Please repeat, from the entries that follow, the lines from the one containing "has height=720, width=1280." through the one containing "Expand the remote" exactly, adding nothing.

═══ Data under study

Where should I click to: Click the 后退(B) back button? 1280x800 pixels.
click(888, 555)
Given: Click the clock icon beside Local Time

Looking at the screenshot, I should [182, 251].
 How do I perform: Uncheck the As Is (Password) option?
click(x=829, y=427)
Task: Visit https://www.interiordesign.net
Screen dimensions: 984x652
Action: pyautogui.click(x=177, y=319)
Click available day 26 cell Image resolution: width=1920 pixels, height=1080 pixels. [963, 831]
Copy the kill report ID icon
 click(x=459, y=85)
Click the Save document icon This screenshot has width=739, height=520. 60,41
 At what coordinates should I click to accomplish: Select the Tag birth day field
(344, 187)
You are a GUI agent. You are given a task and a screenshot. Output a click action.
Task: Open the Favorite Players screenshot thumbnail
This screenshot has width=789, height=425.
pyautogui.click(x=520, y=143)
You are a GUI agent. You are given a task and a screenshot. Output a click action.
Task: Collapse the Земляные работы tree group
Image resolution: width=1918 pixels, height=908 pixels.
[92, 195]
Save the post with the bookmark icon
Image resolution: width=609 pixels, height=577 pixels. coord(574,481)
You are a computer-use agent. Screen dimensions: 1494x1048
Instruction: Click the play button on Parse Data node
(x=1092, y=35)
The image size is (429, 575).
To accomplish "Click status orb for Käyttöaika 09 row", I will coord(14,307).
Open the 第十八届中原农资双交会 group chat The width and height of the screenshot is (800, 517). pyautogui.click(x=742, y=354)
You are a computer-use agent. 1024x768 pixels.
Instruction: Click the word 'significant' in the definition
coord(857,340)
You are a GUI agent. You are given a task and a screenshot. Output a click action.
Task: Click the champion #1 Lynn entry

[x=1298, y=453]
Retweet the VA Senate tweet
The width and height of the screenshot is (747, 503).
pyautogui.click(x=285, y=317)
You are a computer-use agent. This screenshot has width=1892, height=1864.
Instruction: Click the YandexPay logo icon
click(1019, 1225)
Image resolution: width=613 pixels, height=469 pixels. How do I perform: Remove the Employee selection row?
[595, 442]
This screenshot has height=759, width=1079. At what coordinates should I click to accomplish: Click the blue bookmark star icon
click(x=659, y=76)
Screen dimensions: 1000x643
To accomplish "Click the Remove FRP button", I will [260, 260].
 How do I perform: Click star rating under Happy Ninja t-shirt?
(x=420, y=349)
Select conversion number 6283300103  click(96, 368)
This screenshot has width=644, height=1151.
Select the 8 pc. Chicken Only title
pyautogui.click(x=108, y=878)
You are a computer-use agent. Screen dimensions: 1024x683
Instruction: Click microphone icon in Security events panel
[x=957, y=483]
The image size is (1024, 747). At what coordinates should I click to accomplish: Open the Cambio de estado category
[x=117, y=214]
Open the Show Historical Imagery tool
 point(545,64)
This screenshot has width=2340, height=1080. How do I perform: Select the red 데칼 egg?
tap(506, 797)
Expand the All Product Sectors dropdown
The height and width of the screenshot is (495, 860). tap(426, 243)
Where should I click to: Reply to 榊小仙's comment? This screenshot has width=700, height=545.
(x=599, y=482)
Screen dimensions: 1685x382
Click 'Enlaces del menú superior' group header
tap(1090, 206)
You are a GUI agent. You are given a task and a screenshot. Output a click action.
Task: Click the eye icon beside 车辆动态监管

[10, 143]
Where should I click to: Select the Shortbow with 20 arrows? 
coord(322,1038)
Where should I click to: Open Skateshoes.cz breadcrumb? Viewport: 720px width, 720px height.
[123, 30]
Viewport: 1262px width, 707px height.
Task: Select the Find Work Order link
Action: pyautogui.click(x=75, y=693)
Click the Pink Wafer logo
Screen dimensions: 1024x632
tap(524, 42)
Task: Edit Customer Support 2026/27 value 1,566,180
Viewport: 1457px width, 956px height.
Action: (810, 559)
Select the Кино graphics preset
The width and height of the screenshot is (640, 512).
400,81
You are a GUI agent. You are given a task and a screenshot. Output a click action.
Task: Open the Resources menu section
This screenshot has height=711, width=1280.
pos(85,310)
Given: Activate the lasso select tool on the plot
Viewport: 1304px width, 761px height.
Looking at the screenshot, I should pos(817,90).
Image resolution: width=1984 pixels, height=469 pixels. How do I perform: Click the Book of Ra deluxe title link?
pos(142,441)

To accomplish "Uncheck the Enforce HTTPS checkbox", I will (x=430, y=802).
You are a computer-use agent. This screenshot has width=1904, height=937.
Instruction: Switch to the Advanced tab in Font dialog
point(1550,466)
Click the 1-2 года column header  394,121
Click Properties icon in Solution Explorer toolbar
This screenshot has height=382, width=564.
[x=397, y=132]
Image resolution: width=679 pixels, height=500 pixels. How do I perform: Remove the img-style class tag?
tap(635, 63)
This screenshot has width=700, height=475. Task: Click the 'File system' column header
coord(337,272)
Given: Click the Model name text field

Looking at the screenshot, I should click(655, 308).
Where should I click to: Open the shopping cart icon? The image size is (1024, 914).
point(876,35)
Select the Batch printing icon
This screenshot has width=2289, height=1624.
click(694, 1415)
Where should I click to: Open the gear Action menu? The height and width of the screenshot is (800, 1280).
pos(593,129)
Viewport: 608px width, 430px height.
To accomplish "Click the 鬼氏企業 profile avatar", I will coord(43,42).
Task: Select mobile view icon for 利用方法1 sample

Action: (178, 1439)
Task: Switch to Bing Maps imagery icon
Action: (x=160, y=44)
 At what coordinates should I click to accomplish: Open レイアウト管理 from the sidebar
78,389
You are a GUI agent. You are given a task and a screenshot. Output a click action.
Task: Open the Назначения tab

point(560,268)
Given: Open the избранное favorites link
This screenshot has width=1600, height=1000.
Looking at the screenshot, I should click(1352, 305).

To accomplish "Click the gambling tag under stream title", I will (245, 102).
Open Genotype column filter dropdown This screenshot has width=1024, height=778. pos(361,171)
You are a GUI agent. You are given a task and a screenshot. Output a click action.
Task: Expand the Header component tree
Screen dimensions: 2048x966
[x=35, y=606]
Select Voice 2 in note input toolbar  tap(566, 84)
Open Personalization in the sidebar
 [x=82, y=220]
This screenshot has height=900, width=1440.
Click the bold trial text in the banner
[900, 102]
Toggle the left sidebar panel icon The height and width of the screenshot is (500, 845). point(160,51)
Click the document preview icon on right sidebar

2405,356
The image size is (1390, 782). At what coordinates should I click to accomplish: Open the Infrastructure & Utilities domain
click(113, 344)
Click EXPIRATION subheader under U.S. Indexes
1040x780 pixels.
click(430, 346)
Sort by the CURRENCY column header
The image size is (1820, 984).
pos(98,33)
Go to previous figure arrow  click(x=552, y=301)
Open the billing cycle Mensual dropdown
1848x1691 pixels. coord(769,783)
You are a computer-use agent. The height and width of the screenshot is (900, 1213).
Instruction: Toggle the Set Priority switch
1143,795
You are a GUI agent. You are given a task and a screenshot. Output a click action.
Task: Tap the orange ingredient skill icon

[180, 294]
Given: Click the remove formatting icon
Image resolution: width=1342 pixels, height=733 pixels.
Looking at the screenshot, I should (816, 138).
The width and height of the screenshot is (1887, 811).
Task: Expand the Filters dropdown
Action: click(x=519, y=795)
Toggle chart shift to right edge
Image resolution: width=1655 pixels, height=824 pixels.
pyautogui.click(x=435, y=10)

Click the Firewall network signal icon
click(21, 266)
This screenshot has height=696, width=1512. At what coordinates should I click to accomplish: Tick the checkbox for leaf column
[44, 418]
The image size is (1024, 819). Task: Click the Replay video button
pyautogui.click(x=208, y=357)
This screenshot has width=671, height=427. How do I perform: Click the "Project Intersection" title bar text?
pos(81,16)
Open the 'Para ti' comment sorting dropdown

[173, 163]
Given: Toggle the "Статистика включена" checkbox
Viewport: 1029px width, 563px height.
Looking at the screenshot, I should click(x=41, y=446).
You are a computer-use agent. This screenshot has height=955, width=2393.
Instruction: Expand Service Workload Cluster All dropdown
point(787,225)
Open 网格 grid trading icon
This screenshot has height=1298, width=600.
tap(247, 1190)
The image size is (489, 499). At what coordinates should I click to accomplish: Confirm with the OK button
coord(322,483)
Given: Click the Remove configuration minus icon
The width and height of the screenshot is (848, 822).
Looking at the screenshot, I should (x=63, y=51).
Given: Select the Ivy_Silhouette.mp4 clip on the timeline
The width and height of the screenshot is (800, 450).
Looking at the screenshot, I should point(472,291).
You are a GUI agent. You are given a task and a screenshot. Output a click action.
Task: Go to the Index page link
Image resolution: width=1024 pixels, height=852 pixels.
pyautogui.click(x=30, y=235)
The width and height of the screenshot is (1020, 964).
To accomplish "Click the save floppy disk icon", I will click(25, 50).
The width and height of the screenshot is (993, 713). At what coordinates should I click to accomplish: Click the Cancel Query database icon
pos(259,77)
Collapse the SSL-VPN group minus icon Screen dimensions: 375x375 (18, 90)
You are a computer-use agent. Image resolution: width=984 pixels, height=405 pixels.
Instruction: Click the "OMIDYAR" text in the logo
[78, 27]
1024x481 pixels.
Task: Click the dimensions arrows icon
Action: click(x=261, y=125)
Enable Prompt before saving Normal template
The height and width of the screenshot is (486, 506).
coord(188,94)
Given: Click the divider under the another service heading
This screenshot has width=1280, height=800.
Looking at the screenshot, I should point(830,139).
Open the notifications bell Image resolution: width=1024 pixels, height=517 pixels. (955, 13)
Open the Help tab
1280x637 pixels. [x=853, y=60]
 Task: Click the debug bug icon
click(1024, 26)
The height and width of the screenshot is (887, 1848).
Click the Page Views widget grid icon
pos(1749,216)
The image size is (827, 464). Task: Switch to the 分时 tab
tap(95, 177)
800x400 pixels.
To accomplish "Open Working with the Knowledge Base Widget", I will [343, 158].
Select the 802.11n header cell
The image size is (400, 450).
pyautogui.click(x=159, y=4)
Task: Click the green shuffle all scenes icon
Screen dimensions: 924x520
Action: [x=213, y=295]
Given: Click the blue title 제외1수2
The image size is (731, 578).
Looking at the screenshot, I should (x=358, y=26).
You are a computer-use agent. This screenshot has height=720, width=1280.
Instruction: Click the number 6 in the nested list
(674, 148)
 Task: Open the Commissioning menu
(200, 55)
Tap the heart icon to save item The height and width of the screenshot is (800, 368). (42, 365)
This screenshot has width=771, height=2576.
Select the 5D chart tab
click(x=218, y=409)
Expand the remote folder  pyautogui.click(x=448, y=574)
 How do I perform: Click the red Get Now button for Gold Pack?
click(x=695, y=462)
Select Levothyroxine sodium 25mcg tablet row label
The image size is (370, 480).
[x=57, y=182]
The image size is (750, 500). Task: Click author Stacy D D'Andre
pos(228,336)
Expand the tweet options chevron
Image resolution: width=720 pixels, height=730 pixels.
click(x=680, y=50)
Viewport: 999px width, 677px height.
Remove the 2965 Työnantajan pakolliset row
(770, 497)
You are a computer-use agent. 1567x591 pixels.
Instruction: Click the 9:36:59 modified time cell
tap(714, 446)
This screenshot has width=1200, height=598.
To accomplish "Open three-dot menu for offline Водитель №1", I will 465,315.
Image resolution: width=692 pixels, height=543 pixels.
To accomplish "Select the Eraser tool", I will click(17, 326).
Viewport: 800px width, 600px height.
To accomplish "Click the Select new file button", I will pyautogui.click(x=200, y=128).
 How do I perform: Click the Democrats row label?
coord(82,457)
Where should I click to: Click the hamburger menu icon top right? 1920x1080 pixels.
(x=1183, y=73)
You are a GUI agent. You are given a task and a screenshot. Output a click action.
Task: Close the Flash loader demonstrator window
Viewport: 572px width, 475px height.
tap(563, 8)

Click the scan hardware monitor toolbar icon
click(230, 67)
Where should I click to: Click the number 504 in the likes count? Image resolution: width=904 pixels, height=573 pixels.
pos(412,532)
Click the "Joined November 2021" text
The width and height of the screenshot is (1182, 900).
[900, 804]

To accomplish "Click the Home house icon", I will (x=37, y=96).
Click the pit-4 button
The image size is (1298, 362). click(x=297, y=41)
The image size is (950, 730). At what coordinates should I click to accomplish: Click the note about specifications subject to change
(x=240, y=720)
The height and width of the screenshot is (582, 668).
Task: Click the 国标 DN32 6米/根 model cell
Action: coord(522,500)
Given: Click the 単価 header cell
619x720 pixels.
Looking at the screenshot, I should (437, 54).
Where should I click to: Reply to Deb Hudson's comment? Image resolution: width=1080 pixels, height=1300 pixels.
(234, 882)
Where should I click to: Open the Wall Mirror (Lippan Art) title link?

══════

### Completed exercise
You are a computer-use agent. This screenshot has height=720, width=1280.
Instruction: Click the number 6 in the nested list
(674, 148)
 Task: Open the Commissioning menu
(200, 55)
Tap the heart icon to save item The height and width of the screenshot is (800, 368). (42, 365)
This screenshot has width=771, height=2576.
Select the 5D chart tab
click(x=218, y=409)
Expand the remote folder  pyautogui.click(x=448, y=574)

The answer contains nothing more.